▶ EXERCISE OBJECTIVE: Return, exactly as written, every line from the first line of the data below through the line that contains "This screenshot has width=1030, height=621.".

====== EXERCISE INPUTS ======

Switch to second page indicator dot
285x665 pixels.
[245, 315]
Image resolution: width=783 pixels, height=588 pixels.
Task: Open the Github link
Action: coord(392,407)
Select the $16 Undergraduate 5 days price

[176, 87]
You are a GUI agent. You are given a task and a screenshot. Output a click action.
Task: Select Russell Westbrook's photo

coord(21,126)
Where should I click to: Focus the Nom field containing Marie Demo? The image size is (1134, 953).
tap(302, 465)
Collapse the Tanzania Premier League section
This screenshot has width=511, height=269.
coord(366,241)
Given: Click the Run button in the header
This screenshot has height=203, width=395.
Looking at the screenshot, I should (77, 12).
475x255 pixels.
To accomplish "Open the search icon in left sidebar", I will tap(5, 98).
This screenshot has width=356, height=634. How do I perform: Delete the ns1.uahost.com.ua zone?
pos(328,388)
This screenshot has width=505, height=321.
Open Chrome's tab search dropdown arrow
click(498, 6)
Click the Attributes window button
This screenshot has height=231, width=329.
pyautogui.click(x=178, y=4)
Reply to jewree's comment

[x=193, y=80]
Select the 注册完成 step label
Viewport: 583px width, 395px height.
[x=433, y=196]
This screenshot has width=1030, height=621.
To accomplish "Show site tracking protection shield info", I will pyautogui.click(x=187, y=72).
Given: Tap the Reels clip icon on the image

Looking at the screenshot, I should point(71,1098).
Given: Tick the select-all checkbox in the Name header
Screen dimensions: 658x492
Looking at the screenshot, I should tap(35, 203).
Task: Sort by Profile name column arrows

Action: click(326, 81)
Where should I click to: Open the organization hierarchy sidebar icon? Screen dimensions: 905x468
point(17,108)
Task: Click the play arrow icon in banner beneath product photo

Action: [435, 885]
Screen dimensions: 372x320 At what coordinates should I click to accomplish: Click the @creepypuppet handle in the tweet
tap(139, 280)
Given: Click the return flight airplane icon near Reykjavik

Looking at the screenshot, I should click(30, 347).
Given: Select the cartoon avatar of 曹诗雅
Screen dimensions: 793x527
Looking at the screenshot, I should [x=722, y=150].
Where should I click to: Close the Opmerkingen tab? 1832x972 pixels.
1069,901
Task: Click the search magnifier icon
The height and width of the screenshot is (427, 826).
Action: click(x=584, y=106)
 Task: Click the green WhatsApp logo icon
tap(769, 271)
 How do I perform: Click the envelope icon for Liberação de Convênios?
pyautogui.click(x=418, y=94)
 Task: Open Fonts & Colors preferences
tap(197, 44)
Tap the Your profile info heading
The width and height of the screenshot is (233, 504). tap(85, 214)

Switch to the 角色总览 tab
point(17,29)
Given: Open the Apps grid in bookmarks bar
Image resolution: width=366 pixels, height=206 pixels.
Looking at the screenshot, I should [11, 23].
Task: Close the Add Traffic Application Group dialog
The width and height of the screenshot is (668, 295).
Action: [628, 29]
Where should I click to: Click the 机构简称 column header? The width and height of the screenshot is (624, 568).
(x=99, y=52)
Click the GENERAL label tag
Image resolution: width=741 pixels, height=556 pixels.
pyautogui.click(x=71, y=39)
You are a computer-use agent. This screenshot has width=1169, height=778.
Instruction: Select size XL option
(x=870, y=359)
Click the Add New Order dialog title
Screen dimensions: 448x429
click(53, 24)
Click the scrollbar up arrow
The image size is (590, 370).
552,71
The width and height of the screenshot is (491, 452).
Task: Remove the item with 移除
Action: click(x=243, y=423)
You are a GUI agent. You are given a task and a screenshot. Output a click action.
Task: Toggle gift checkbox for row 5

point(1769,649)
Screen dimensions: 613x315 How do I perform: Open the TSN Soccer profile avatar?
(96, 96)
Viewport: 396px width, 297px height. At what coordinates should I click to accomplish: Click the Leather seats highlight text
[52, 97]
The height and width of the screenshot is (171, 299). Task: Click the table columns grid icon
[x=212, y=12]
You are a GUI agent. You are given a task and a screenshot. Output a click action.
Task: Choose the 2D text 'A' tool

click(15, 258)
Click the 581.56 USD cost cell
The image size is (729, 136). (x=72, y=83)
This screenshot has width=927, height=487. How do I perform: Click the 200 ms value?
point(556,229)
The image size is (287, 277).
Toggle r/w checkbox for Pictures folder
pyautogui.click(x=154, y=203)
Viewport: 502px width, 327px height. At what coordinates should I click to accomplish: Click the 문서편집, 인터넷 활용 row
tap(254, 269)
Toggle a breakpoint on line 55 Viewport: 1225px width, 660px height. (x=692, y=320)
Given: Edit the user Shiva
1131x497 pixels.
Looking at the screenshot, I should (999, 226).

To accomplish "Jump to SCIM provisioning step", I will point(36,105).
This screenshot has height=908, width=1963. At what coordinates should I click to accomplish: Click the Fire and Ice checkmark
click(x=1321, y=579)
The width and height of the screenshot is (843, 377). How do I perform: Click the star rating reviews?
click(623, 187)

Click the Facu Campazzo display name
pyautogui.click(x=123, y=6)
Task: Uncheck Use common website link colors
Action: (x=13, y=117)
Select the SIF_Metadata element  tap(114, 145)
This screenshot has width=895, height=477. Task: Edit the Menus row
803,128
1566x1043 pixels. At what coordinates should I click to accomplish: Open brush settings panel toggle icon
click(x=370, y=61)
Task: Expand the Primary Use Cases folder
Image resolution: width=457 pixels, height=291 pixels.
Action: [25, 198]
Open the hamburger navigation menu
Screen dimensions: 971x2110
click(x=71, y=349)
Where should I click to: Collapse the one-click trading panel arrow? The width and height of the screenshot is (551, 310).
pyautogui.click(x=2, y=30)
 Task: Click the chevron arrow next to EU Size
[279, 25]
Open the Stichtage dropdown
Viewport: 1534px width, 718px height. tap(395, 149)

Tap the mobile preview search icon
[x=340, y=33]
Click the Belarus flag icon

======

▶ SOLUTION:
Switch to second page indicator dot
285x665 pixels.
[245, 315]
Image resolution: width=783 pixels, height=588 pixels.
Task: Open the Github link
Action: coord(392,407)
Select the $16 Undergraduate 5 days price

[176, 87]
You are a GUI agent. You are given a task and a screenshot. Output a click action.
Task: Select Russell Westbrook's photo

coord(21,126)
Where should I click to: Focus the Nom field containing Marie Demo? The image size is (1134, 953).
tap(302, 465)
Collapse the Tanzania Premier League section
This screenshot has width=511, height=269.
coord(366,241)
Given: Click the Run button in the header
This screenshot has height=203, width=395.
Looking at the screenshot, I should (77, 12).
475x255 pixels.
To accomplish "Open the search icon in left sidebar", I will tap(5, 98).
This screenshot has width=356, height=634. How do I perform: Delete the ns1.uahost.com.ua zone?
pos(328,388)
This screenshot has width=505, height=321.
Open Chrome's tab search dropdown arrow
click(498, 6)
Click the Attributes window button
This screenshot has height=231, width=329.
pyautogui.click(x=178, y=4)
Reply to jewree's comment

[x=193, y=80]
Select the 注册完成 step label
Viewport: 583px width, 395px height.
[x=433, y=196]
This screenshot has width=1030, height=621.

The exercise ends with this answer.